Home is a solo exhibition of oil paintings that explore the everyday wonder of childhood within working-class urban environments. Through textured, sculptural surfaces and layered impressionistic brushwork, Bay Area artist, Adrian Delgado depict his daughters moving through the Bay Area—observing their world with curiosity, joy, and quiet awe.
This exhibition reflects the home he is building as a father and the people who shape that journey. The figures in these paintings—Delgado's children, neighbors, workers, and passersby—remind him of the parent he strives to be.
They also call back to his own parents, whose sacrifices and resilience created the foundation which he continues to build upon. The work becomes a visual bridge between generations: the family that raised him and the family he is raising now.
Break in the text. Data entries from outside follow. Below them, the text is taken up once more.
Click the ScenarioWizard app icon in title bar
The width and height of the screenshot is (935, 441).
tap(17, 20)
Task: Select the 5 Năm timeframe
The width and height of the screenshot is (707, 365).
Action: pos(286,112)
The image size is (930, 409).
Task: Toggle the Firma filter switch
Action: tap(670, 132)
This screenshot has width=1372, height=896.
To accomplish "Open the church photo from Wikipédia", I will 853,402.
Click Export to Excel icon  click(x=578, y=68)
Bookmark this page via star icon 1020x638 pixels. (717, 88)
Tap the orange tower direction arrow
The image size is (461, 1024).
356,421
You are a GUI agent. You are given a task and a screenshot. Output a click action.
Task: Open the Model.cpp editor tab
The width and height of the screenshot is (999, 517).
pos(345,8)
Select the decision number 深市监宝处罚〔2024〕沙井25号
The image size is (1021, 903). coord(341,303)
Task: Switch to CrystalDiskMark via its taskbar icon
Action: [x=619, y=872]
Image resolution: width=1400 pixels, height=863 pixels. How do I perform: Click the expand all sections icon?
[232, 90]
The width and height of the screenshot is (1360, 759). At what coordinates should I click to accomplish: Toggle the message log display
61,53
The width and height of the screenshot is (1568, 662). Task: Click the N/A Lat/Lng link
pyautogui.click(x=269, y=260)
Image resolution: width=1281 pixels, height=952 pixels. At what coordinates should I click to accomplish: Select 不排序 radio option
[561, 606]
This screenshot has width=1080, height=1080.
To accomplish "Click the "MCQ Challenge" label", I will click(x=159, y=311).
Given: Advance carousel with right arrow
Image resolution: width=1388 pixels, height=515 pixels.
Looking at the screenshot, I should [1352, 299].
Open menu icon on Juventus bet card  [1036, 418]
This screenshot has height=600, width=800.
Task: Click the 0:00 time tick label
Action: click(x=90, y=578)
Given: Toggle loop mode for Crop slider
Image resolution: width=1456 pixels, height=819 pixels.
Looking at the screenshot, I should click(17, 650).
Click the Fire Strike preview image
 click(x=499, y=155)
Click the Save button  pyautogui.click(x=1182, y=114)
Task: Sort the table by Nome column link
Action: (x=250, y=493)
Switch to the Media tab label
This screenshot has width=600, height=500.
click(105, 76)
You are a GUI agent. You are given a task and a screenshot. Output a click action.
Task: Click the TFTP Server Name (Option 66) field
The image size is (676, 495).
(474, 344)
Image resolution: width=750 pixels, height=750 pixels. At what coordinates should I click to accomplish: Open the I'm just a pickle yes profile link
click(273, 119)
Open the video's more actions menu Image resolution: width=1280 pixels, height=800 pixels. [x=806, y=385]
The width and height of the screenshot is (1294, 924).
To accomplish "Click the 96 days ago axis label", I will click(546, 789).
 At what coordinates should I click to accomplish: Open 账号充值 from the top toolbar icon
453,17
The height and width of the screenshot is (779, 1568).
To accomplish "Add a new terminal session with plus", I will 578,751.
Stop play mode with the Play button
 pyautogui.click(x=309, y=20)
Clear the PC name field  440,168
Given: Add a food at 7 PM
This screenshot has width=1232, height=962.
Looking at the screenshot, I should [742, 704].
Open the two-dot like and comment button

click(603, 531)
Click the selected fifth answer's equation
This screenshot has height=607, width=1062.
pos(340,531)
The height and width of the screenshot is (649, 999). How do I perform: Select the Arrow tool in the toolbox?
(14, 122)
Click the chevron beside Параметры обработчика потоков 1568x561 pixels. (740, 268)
Cracked sidewalks, bus stops, corner stores, city benches, chain-link fences, and freeway underpasses form the backdrop of childhood across the Bay Area. These spaces carry a visual language shared by working-class communities throughout the country—places shaped by labor, migration, survival, and love.
By anchoring the work in these environments, Adrian Delgado honors the community that shaped him while reflecting on the family he is actively nurturing. This exhibition presents ''home'' as both inherited and constructed: a living, evolving space made from memory, responsibility, and the ongoing work of becoming the parent he strives to be.